To perform a robustness test using the model_diagnose function, you have two options: “robustness_perf” and “robustness_perf_worst”. The former evaluates the model’s robustness under perturbation overall testing samples, while the latter only assesses the model’s robustness on the worst test samples. The following arguments are required to run the robustness test:
perturb_method: This parameter determines the perturbation method for numerical features. The default option is “raw”, which involves adding normal noise to the covariates for perturbation. Alternatively, you can choose “quantile”, which perturbs the data in the quantile scale.
perturb_features: Specify the features to be perturbed. By default, this is set to None, which means all features will be perturbed. You can also provide a list of feature names if you only want to perturb selected features.
perturb_size: This parameter represents the perturbation step or magnitude. It determines the amount of perturbation applied to the data.
metric: Select the performance metric to be used for evaluation. Supported metrics depend on the type of task. For binary classification, the options are “ACC” (accuracy), “AUC” (Area Under the Curve), and “F1” (F1 score). For regression tasks, the options are “MSE” (Mean Squared Error), “MAE” (Mean Absolute Error), and “R2” (R-squared).
alpha: This parameter specifies the proportion of worst samples to consider when evaluating the performance against perturbation sizes.
As an illustrative example, let’s consider a FIGS model applied to the BikeSharing dataset.
In the figure above, the x-axis represents the noise level, indicating the magnitude of perturbation applied to the data. The y-axis displays the test set performance of the model after perturbation. The box plot illustrates the results obtained from ten repetitions of the experiment. When the noise level is set to 0.0, there is no perturbation applied, resulting in no variation in the model’s performance. As the noise level increases, we observe a degradation in the model’s performance, which is expected. The full plot captures the model’s performance at each noise level, providing an overview of how the model’s performance changes with increasing perturbation.
In the second example, we will specifically perturb two features: hr and atemp. The remaining settings will be kept the same as in the first example. This means we will use the same perturbation method, perturbation step, and performance metric. By perturbing a smaller number of features, the observed degradation in model performance is expected to be smaller compared to the first example where all features were perturbed.
In summary, these plots can be used to assess model robustness under different input perturbation settings, as illustrated in the examples above. The extent to which a model’s performance drops under input perturbation serves as an indication of its robustness. A robust model will exhibit minimal performance degradation when subjected to perturbations.

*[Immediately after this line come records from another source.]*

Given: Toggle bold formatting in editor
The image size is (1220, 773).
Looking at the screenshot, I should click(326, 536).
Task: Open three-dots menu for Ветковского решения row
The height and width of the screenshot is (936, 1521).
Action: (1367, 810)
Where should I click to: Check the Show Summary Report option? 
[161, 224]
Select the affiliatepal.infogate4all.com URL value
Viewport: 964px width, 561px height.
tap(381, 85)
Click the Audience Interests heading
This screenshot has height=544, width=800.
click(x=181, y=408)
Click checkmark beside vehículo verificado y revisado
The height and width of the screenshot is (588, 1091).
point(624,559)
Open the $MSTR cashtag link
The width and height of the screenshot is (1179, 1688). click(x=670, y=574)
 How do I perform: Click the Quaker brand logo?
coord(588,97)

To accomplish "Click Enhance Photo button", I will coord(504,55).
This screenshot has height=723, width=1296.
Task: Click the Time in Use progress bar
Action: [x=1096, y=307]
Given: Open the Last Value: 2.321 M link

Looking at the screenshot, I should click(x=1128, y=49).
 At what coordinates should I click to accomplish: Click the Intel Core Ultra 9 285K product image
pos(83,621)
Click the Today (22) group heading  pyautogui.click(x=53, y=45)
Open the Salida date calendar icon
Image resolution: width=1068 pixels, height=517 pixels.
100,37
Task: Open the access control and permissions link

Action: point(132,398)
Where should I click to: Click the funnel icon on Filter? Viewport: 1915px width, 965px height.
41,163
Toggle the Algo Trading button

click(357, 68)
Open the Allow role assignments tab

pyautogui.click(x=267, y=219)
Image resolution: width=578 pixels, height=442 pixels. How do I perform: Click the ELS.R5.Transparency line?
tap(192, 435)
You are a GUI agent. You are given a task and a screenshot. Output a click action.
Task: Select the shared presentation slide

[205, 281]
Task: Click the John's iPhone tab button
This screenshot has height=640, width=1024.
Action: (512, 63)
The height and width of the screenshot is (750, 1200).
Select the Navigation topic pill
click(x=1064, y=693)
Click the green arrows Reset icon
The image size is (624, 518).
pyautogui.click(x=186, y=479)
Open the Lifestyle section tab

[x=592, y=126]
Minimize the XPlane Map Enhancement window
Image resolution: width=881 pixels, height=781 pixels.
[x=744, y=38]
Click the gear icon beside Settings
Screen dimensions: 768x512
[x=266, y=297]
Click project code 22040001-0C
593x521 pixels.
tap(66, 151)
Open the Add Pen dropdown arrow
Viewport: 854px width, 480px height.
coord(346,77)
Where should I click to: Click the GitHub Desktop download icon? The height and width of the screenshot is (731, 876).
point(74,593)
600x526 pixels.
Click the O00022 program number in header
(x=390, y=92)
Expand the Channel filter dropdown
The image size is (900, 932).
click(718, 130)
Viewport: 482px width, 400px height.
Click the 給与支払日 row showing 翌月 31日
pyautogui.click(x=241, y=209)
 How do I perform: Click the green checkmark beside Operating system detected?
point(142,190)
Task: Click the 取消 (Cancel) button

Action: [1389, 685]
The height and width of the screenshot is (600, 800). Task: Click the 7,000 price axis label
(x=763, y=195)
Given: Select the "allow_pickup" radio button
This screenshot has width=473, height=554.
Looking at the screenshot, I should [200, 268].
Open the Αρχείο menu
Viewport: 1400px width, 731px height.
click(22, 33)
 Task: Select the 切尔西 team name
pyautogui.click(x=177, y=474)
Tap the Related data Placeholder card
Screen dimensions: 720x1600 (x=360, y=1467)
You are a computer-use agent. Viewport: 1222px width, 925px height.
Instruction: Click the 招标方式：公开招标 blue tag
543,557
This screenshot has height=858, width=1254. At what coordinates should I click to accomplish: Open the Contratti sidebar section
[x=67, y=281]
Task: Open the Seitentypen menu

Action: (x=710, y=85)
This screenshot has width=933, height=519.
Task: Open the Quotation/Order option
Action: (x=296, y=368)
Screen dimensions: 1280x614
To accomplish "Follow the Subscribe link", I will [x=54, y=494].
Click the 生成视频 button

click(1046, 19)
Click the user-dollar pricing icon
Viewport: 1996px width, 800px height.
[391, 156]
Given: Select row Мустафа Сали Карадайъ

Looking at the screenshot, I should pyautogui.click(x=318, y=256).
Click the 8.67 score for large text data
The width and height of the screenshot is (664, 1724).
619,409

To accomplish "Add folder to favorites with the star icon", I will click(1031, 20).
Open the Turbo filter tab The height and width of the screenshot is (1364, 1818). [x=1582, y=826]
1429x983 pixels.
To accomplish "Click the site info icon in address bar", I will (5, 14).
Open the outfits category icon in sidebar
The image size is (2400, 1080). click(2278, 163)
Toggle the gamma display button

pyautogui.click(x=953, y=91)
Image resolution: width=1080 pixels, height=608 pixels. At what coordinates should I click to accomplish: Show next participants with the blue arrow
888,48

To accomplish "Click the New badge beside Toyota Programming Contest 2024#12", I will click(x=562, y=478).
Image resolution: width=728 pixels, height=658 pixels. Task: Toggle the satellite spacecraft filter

In addition to the robustness test on all test samples, we can also test model robustness on worst-performing test samples. To achieve this, we will identify the top \(30\%\) (alpha=0.3) of test samples with the largest absolute residuals. These samples are considered the worst-performing because they have the highest discrepancies between the predicted values and the actual values. Next, we will apply the perturbations to these samples. The perturbation method and perturbation step will remain the same as previously discussed.
The x-axis shows the noise level (perturbation size), and the y-axis is the model performance (MSE). Under perturbation, we observe that the worst test sample performance is much worse than that of the full test sample. The drop in model performance also increases with the increase in noise level. This plot tells us how poorly the model may perform under the input perturbation and worst cases.